## Task statement
Lines holding the string "computer" in the listing below are to be copied.

_ _ _

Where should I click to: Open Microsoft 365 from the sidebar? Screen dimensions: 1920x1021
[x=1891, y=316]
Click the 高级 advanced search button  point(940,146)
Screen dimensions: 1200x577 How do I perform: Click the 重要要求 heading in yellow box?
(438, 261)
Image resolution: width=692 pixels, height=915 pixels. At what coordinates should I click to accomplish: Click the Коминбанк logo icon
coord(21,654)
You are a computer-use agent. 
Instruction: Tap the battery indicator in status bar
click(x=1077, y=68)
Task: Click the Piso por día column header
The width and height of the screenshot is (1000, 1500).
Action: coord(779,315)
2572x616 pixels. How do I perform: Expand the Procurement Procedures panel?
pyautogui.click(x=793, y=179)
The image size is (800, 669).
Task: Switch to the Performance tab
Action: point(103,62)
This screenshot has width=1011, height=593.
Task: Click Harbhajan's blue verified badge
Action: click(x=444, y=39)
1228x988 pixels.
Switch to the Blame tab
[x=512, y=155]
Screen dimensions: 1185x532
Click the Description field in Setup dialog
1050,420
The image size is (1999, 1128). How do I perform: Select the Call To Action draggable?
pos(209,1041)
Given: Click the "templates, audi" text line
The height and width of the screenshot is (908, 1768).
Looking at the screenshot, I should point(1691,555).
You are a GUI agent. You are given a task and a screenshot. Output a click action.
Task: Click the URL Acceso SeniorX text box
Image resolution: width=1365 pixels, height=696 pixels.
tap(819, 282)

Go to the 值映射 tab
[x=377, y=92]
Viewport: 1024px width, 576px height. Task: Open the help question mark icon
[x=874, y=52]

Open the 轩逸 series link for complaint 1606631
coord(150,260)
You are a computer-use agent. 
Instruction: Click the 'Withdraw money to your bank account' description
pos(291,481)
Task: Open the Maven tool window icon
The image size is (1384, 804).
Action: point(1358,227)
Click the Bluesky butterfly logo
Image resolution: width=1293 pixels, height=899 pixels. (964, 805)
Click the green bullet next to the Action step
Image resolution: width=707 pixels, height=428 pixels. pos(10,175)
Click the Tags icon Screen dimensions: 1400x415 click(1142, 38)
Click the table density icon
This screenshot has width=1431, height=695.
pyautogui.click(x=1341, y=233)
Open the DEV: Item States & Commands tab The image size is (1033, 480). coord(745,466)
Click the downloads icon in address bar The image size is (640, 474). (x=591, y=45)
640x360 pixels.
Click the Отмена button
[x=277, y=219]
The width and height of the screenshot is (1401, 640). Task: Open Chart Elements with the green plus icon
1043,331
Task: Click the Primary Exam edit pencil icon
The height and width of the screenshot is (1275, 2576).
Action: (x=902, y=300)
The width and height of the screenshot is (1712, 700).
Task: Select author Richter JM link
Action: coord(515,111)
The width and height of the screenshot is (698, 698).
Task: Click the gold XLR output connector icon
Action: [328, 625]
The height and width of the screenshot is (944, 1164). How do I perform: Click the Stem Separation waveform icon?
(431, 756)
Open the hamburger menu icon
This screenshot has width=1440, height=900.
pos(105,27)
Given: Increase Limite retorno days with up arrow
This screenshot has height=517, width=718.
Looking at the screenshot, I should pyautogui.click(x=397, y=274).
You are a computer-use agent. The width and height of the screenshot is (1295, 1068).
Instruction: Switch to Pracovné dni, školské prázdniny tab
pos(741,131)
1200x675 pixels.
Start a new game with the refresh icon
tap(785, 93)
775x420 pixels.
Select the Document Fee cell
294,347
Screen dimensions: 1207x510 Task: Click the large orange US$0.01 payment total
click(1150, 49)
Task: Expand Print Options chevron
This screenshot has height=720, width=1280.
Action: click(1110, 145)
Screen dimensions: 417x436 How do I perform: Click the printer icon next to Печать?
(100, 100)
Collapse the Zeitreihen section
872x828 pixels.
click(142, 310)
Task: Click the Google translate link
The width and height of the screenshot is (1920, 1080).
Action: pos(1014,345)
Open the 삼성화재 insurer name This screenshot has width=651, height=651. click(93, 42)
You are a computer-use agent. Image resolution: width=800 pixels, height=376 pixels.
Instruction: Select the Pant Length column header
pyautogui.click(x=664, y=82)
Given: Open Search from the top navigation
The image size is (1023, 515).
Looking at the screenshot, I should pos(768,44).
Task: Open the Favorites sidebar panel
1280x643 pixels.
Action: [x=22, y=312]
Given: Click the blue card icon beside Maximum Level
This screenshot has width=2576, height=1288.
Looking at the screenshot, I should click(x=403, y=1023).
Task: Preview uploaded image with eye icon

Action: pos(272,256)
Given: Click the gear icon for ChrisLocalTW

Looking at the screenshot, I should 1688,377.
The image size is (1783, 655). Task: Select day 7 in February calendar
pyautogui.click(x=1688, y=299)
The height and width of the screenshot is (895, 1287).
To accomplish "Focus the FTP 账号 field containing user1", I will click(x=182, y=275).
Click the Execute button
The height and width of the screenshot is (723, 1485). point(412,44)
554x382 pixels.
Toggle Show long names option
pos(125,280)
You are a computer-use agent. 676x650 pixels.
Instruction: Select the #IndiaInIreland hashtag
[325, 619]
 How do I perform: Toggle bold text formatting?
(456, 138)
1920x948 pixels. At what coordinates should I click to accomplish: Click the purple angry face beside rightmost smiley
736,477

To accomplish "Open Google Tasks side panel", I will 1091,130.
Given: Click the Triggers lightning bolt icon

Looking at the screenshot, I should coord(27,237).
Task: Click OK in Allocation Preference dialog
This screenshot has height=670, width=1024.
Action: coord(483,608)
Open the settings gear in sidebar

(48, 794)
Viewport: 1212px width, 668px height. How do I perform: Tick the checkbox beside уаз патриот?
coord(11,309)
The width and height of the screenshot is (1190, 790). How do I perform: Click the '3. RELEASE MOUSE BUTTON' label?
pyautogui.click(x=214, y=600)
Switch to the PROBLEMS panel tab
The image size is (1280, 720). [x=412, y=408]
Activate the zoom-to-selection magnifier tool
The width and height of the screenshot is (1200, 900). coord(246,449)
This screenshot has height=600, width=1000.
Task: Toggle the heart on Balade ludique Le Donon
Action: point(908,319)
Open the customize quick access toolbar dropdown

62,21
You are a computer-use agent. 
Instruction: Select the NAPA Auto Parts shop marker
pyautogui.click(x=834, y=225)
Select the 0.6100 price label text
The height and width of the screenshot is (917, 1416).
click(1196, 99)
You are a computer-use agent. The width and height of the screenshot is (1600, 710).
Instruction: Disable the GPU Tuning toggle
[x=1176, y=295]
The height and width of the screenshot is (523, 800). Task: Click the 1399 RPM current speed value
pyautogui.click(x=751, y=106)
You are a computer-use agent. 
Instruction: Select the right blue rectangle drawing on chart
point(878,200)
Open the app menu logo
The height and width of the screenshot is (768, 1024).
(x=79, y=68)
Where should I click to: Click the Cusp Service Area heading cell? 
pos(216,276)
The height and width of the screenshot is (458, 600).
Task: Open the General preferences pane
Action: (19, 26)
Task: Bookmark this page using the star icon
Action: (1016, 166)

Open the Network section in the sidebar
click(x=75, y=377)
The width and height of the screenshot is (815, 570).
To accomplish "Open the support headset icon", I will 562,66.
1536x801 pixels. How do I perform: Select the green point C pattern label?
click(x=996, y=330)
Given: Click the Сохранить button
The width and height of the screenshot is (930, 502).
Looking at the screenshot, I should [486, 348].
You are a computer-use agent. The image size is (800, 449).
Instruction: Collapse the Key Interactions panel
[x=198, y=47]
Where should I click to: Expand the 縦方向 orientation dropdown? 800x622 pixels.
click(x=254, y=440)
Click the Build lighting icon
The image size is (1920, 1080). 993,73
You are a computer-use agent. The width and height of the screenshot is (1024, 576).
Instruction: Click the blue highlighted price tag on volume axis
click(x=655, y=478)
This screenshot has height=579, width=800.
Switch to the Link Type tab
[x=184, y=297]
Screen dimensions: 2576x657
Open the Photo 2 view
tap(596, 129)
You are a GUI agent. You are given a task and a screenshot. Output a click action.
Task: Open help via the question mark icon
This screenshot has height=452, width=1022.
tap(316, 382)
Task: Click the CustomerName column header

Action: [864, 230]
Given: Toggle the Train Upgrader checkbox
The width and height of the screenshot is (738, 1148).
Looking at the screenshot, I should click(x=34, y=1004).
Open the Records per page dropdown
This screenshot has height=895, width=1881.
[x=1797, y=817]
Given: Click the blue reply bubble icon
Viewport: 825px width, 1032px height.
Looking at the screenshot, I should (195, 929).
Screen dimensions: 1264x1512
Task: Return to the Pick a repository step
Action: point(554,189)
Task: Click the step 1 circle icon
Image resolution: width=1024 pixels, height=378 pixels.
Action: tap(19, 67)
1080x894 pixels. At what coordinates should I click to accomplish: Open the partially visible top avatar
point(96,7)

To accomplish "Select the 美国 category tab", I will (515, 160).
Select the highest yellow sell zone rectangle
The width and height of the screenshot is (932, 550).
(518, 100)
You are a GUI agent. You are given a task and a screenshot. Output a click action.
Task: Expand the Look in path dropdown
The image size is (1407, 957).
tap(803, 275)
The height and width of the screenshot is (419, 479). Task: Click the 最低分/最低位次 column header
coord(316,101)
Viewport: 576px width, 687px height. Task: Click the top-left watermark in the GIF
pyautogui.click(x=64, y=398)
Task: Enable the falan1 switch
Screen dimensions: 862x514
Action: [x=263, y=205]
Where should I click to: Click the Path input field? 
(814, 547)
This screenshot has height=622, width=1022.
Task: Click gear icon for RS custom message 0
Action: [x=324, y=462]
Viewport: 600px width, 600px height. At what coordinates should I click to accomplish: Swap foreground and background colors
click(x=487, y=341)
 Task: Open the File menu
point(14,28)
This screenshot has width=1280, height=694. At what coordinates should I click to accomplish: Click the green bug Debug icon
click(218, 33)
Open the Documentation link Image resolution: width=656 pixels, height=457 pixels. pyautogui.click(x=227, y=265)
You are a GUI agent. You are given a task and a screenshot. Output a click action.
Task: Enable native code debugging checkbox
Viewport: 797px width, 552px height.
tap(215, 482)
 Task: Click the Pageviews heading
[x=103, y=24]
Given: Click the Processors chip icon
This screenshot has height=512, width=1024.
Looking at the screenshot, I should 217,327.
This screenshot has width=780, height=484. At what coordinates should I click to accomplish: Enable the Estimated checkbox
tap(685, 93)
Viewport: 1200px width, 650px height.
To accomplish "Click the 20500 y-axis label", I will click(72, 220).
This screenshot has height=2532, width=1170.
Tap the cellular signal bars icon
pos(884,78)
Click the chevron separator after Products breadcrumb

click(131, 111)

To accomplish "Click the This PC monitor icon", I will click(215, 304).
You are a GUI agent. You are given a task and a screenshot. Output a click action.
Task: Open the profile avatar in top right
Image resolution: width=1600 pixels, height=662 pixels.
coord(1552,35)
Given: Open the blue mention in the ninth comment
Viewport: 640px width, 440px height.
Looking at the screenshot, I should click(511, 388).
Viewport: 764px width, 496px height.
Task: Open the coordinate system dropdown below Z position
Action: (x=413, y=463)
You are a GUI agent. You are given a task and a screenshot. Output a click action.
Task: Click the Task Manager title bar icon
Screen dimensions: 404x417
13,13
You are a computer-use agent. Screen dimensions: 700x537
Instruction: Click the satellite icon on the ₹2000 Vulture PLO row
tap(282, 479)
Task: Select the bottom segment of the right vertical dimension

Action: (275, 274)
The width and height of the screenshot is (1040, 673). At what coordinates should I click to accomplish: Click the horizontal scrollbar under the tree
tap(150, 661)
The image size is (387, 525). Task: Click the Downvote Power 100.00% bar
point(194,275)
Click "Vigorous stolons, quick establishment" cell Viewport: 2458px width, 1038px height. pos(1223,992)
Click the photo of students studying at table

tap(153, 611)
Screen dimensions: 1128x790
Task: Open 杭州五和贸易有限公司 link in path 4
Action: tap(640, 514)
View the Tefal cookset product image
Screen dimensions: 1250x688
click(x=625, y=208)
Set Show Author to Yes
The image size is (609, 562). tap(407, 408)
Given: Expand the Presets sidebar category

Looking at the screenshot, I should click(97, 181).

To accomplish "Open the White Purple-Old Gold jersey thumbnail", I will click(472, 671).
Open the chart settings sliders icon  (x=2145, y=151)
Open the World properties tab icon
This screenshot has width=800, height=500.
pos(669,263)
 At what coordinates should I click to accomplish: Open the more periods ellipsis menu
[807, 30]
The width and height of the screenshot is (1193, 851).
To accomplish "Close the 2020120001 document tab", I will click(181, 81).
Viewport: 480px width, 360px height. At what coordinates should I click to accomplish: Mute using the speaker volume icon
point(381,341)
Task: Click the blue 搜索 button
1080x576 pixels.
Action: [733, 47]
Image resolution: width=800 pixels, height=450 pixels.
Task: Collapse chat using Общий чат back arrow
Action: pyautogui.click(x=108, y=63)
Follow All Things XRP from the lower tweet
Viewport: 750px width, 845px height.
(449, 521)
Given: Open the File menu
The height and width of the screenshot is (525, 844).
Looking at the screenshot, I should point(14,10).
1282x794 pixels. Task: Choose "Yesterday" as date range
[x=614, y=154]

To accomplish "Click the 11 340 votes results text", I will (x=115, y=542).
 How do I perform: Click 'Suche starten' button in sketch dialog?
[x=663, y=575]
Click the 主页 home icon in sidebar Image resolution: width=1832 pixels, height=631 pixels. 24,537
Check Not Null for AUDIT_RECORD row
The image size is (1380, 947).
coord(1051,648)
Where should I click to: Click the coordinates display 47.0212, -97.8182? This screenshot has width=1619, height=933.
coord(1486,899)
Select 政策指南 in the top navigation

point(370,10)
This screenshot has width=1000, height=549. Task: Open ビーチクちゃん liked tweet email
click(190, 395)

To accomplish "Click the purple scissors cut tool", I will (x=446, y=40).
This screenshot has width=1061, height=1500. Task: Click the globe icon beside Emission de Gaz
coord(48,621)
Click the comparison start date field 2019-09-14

_ _ _

## Task response
You are a computer-use agent. 
You are a computer-use agent. 
You are a computer-use agent. The width and height of the screenshot is (1295, 1068).
You are a computer-use agent. Image resolution: width=800 pixels, height=376 pixels.
You are a computer-use agent. 676x650 pixels.
You are a computer-use agent. 
You are a computer-use agent. The width and height of the screenshot is (1600, 710).
You are a computer-use agent. 
You are a computer-use agent. The image size is (800, 449).
You are a computer-use agent. The width and height of the screenshot is (1024, 576).
You are a computer-use agent. Screen dimensions: 700x537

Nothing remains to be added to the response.